FAO index page AG index page
Print this page | Close


Marcation of Llamas or Kilpa, on the road from La Paz to Turco, Bolivia. Photo credit: Kim-Anh Tempelman

Animal identification as the entry point to traceability and performance recording

Regional workshop on animal identification and recording systems for traceability and livestock development in countries of Latin America and the Caribbean, 5-7 December 2011, Santiago, Chile

Identification and recording of animals have been traditionally practiced for herd management and genetic improvement. Nowadays traceability has become another important utility attached to animal identification. Animal identification, recording and traceability are addressed by various international agreements and standards.


In collaboration with the International Committee for Animal Recording (ICAR) and the Pan-American Dairy Federation (FEPALE), FAO organized a regional workshop entitled "Animal identification and recording systems for traceability and livestock development in countries of Latin America and the Caribbean" which took place from 5 to 7 December 2011, at the FAO Regional Office for Latin America and the Caribbean. It was attended by more than 120 representatives of international organizations and the public and private sectors from 27 countries. "This is a good example of the public-private partnership promoted by FAO" said Badi Besbes, the organizer of this event.


The workshop provided a comprehensive assessment of the status and trend of animal identification, traceability and performance recording in Latin America. Several countries have initiated the development of national animal identification, movement control and traceability systems, triggered by capturing of export opportunities, animal health or other objectives.


Unique identification of animals is the basis from which governments know the number of stock in their territory and from which other systems such as traceability can be developed.

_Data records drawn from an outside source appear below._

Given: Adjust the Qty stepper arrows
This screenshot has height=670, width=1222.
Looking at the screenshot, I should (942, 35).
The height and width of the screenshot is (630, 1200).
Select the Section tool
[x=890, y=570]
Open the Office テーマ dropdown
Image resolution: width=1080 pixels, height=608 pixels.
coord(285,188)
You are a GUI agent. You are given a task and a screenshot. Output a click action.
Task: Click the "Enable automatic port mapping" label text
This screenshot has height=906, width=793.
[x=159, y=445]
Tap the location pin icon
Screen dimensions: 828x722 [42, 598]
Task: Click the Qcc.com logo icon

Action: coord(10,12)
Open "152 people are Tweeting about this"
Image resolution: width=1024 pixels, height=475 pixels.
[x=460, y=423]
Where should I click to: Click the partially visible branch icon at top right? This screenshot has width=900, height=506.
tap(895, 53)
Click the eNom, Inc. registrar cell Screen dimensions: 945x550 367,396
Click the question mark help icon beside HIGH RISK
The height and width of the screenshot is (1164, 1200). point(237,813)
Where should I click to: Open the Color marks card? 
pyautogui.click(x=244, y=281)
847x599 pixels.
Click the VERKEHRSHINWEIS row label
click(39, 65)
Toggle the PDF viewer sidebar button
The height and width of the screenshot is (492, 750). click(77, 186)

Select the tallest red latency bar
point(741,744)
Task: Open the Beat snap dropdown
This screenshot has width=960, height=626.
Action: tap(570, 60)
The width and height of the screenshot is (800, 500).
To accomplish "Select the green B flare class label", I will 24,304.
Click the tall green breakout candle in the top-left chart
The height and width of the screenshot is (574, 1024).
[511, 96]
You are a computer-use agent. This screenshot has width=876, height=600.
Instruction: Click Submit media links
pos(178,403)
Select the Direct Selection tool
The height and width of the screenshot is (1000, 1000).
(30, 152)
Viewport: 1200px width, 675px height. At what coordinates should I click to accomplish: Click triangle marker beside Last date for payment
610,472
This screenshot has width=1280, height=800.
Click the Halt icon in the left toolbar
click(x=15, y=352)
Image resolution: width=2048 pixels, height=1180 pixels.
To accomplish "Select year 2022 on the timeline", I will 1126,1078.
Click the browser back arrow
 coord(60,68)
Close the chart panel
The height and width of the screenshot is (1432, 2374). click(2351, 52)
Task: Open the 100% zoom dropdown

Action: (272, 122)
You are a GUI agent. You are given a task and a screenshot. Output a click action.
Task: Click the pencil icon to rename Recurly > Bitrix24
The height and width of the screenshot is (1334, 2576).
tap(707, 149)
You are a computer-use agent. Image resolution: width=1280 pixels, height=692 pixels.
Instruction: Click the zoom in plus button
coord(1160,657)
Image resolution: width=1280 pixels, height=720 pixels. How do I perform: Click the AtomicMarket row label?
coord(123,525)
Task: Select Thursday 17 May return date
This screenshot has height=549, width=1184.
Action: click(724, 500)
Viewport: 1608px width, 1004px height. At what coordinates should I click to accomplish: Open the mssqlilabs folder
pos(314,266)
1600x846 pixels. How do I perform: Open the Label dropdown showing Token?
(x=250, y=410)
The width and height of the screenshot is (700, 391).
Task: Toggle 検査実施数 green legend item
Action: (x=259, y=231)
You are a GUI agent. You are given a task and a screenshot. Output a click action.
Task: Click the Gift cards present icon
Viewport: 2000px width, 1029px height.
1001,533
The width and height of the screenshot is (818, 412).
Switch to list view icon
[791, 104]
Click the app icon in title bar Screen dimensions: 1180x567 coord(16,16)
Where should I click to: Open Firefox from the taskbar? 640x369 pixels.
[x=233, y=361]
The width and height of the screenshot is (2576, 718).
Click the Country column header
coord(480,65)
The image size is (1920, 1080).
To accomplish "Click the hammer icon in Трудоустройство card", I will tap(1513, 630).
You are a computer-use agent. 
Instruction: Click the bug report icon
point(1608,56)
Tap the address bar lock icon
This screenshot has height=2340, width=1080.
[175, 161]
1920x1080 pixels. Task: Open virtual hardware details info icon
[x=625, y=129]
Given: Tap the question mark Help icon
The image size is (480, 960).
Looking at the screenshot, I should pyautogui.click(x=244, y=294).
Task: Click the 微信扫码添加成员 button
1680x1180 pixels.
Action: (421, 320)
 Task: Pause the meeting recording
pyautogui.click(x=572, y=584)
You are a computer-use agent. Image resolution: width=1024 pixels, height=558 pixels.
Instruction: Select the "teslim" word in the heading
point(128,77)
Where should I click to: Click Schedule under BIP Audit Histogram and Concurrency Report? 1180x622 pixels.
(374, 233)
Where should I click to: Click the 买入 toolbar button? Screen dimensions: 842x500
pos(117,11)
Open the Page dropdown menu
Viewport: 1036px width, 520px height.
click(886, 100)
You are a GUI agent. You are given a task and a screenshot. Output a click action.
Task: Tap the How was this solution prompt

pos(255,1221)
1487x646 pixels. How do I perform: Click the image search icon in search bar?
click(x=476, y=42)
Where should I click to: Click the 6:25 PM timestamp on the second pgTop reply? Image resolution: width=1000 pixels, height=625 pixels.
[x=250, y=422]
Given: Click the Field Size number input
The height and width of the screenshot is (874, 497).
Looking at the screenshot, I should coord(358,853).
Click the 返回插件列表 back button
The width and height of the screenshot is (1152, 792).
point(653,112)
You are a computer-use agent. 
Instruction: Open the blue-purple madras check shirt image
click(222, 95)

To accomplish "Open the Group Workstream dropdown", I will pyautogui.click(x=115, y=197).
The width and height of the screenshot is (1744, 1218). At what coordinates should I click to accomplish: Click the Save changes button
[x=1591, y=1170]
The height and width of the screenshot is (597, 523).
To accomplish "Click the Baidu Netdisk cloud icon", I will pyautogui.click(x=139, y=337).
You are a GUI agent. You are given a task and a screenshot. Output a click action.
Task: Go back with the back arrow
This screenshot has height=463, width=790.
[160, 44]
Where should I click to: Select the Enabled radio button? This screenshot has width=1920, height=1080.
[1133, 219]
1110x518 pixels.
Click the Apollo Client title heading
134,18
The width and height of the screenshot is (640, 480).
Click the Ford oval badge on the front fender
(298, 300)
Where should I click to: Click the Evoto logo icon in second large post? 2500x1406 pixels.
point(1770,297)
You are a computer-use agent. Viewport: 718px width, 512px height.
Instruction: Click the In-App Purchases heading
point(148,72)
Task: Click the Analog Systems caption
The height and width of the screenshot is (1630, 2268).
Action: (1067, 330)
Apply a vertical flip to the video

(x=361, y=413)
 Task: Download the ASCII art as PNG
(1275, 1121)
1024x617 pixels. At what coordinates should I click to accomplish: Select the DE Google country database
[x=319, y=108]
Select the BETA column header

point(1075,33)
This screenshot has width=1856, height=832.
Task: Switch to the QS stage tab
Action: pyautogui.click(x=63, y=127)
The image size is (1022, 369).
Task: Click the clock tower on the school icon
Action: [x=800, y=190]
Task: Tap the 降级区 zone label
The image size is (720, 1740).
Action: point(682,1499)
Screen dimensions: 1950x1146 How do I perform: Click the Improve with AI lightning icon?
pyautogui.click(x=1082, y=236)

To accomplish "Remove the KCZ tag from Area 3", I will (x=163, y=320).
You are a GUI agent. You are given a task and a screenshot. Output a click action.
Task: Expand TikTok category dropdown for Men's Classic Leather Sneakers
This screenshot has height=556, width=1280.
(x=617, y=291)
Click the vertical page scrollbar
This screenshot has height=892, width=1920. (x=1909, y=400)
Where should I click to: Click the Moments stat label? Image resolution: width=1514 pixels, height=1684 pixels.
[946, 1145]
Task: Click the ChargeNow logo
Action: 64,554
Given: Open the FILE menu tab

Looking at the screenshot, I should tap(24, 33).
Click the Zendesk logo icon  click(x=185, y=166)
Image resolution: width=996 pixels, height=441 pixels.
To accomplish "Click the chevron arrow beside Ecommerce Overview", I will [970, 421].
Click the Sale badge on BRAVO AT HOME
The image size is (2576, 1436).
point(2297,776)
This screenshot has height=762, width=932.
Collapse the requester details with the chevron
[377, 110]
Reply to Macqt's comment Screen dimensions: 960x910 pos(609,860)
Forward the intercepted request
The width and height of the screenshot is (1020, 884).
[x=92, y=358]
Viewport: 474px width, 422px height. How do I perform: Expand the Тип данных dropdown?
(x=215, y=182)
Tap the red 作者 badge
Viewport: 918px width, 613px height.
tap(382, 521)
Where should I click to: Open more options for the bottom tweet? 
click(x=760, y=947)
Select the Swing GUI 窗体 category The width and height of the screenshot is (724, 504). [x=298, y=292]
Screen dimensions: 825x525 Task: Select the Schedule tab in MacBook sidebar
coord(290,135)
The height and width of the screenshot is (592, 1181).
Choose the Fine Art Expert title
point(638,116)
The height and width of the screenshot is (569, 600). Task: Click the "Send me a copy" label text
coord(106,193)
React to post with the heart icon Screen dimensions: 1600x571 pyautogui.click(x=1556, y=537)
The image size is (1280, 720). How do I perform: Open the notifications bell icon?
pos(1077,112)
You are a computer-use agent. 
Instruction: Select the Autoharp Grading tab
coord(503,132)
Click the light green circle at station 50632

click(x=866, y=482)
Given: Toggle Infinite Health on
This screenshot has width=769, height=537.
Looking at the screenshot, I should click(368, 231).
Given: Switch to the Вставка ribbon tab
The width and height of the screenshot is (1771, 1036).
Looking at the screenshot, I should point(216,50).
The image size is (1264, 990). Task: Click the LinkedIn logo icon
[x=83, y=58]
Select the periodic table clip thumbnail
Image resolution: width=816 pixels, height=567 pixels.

The workshop outlined the close link between identification and traceability for zoosanitary purposes and the numerous additional benefits such as performance recording for breeding and better herd management that directly benefit small-scale farming. Awareness about these benefits need to be raised and the capacity of national competent authorities strengthened to fully exploit these opportunities. However, in Latin America so far, there has been little consideration of species other than cattle, products other than meat or milk, or uses other than traceability.


It became obvious that animal identification, traceability and performance recording address both public and private goods, leading to different roles of the state and the private sector. Strong institutions and national partnerships of producers and government agencies are needed to set up traceability or recording systems where roles and responsibilities are clearly defined. The aspects related to public goods, especially public health, food safety and food security, require governments to develop systems, the necessary infrastructure, regulation and controls. The private goods, expressed in improved market access, genetic stock and farm management, accrues to many actors along the value chain. They are therefore requested to contribute to the costs incurred. Ing Margoth Hernandez, Subsecretaria de Ganaderia de Ecuador explained that by 2012, Ecuador will invest more than 8.4 Million USD in the development of a identification and traceability system, in which 80% are covered by the government and 20% by the private sector. Dr Armin Hamann Bugs, Viceministro de Ganaderia del Paraguay highlighted that the development of a traceability system for export is supported by the European Commission, however, the government fully supports animal identification and the development of a "registro de agricoltura familiar", to improve food security, income generation and the gradual development of market access. The distribution of costs and benefits needs to be assessed before implementing animal identification, traceability and performance recording systems, as they differ between countries and value chains.


The workshop discussed the technical and legal elements for the design and strategic planning of animal identification and traceability system. It noted that producers of devices should take their applicability in different production systems into account.


Recognizing the crucial role of animal identification, traceability and performance recording systems in livestock sector development, the workshop recommended that FAO supports countries in Latin America in the development and implementation of national systems, as well as their harmonization across countries, in collaboration with other international and regional organizations.